> EXERCISE OBJECTIVE: Please report every line from the material that contains the word "chevron".

> INPUT MATERIAL:
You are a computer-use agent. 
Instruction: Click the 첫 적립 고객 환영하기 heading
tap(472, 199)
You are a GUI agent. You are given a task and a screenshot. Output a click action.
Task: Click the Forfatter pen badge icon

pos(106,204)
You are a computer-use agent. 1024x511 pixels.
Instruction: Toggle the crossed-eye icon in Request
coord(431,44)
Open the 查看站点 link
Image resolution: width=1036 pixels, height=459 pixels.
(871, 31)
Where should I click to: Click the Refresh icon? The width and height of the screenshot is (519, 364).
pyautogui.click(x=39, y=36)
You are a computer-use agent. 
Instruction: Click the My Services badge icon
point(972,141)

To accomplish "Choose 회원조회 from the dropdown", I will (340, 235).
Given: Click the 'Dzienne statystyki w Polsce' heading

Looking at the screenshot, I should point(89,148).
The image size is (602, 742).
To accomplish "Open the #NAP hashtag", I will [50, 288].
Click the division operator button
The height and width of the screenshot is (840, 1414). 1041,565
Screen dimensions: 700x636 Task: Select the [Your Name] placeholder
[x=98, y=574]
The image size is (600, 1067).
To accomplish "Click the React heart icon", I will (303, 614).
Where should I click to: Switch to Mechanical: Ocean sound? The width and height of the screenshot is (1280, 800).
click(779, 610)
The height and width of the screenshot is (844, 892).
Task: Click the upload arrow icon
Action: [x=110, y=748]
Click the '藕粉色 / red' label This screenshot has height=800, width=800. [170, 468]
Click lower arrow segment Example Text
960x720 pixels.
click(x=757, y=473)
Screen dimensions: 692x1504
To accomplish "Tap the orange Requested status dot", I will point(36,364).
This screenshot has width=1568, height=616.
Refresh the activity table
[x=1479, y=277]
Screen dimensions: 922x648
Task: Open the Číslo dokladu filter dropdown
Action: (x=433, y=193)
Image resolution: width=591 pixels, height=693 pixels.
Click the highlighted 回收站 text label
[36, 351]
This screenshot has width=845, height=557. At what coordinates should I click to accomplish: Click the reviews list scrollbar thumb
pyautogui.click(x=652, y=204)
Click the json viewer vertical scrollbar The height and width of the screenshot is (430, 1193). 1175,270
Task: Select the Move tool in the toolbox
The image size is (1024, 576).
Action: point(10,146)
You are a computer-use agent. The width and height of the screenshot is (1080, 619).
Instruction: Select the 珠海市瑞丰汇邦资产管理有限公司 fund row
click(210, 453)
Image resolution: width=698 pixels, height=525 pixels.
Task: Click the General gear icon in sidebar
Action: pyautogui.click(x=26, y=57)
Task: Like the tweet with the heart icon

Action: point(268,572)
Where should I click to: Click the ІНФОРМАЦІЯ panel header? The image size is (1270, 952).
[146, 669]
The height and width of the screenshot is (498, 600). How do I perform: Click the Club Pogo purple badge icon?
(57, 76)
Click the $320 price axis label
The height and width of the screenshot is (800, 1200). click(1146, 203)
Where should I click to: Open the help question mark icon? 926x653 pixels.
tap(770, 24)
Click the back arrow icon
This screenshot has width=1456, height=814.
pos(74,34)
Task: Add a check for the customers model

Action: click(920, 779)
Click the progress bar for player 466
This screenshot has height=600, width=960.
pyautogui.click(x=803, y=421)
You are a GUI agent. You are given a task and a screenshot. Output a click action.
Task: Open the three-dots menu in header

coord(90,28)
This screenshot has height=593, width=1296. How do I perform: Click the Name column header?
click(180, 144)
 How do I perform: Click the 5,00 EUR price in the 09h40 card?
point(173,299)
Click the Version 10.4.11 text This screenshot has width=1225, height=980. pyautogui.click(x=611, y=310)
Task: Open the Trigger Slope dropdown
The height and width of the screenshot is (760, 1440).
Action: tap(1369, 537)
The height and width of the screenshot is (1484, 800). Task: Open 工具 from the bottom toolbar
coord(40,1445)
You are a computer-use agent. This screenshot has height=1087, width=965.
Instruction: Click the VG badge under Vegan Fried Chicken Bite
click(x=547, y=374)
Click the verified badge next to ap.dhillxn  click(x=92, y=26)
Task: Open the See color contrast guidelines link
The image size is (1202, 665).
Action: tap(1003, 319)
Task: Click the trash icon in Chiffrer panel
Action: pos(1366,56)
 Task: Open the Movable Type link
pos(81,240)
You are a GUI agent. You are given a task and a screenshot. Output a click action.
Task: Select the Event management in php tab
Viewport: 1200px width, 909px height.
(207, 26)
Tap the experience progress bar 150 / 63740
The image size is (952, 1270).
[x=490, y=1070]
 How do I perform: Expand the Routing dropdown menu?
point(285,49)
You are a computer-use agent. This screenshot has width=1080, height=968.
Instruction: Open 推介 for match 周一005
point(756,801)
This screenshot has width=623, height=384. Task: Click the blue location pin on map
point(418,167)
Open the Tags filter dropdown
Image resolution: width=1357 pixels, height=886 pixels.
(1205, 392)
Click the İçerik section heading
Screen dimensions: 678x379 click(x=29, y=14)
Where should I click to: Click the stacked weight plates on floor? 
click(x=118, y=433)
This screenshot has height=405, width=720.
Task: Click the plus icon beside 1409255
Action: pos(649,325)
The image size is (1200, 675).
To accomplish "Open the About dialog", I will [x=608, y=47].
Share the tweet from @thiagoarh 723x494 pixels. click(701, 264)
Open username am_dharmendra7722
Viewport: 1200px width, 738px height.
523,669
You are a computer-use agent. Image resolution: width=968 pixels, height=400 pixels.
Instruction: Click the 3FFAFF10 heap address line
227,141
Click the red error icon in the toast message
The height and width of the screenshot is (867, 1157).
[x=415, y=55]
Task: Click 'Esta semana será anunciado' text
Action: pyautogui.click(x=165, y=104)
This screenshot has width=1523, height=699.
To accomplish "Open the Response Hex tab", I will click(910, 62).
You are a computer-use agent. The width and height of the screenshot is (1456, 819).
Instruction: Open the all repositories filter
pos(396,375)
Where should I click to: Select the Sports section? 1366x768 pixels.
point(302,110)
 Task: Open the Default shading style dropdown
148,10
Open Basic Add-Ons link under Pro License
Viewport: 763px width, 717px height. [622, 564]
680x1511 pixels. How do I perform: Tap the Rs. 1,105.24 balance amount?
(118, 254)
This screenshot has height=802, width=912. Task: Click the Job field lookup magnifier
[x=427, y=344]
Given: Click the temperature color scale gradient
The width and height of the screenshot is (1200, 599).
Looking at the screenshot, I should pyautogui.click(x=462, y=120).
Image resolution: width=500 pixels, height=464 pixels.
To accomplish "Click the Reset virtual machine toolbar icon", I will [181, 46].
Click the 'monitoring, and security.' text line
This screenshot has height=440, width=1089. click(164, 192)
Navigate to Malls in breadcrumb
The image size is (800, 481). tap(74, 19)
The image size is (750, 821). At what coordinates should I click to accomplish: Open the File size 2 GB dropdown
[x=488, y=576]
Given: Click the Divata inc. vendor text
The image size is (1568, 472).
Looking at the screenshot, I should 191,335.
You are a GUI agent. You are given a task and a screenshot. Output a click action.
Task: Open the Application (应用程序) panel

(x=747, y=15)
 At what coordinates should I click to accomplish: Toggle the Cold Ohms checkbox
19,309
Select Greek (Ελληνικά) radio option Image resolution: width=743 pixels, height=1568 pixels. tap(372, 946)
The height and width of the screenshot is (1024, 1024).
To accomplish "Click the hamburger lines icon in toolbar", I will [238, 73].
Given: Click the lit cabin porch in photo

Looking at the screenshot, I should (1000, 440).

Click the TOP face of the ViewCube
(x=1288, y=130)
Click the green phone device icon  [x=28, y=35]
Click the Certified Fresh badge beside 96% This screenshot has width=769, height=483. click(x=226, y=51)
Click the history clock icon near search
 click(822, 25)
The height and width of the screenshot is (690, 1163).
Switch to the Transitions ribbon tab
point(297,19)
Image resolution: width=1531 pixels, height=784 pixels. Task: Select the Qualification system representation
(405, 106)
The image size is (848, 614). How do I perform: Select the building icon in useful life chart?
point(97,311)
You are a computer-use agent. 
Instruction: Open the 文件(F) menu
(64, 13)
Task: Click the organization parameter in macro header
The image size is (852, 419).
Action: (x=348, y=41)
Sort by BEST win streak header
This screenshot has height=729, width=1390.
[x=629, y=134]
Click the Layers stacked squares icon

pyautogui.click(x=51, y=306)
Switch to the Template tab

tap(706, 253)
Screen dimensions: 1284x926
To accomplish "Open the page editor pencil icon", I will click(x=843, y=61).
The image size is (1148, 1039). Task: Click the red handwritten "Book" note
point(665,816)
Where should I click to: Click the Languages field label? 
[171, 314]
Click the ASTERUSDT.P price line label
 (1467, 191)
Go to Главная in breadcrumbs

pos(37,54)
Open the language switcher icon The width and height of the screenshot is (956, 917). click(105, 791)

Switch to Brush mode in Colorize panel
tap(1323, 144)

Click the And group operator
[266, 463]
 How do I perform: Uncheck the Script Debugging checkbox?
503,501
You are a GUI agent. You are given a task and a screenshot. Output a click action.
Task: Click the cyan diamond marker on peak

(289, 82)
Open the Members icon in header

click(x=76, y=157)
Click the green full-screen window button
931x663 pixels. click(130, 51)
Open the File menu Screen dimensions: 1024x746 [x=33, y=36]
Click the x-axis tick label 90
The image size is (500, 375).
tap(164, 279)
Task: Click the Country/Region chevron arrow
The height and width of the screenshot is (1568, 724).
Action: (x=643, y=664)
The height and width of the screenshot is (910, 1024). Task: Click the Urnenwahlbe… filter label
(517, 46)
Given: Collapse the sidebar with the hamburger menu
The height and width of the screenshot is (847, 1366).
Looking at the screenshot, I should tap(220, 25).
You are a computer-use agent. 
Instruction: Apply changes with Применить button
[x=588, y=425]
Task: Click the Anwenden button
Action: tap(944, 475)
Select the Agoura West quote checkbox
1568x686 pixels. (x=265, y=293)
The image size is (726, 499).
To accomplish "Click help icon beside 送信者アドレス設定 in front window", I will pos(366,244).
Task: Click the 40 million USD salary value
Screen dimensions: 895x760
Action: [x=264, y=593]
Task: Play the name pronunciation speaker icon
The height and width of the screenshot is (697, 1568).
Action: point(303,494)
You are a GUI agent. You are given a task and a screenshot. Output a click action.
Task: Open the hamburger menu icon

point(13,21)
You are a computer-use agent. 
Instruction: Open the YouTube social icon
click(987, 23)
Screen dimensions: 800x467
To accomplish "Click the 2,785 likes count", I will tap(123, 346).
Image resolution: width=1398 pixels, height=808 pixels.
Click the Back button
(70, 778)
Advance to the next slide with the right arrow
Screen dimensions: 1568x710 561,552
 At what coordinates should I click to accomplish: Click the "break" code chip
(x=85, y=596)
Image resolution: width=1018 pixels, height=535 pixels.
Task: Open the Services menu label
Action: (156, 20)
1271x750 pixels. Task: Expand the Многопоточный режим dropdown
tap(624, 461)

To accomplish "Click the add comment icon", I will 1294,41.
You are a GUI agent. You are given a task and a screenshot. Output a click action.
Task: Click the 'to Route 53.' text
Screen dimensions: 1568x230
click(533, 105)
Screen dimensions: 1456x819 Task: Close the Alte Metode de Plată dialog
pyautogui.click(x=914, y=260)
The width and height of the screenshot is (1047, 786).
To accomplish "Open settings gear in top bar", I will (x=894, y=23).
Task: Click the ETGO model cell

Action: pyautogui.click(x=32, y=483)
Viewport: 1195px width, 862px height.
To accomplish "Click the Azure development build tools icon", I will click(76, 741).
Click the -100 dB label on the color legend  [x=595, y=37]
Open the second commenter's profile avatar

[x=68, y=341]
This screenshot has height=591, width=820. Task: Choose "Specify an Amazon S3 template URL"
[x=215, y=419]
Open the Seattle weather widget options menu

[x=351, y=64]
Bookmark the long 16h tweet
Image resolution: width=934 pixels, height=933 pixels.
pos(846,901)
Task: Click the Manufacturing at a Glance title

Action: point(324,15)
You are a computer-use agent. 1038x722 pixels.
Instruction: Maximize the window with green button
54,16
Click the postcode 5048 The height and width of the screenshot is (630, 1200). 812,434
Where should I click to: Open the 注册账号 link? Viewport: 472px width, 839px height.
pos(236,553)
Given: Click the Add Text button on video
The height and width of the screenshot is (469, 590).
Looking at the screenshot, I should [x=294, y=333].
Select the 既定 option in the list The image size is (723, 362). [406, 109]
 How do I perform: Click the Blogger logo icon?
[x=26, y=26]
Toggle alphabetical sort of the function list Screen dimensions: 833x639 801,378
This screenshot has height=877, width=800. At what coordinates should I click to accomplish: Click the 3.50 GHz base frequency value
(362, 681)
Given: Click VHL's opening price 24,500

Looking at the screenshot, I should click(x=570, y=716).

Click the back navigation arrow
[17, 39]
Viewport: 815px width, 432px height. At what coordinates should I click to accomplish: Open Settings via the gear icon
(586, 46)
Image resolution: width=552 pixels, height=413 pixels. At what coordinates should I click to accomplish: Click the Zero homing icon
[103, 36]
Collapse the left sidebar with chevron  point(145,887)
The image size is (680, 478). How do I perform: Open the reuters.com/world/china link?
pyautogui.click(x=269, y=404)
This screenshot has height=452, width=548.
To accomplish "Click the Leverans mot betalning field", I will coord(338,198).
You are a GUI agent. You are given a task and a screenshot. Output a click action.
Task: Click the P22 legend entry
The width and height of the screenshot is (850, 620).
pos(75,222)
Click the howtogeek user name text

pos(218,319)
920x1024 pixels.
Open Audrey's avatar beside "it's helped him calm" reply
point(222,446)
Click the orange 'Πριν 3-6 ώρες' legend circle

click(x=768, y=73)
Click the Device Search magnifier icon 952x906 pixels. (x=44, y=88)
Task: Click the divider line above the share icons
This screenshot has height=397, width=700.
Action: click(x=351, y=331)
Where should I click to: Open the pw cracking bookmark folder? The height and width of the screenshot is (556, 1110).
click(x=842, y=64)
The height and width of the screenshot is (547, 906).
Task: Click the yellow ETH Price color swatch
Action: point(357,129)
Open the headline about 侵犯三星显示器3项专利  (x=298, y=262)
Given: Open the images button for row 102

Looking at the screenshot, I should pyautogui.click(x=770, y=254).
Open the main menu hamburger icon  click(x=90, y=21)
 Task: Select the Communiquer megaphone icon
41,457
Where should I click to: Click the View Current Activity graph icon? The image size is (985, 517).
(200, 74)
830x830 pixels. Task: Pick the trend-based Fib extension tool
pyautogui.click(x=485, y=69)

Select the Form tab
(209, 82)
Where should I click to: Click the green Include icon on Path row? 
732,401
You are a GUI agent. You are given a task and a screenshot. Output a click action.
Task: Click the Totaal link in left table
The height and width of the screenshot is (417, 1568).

> TASK RESPONSE:
Task: Click the Country/Region chevron arrow
Collapse the left sidebar with chevron  point(145,887)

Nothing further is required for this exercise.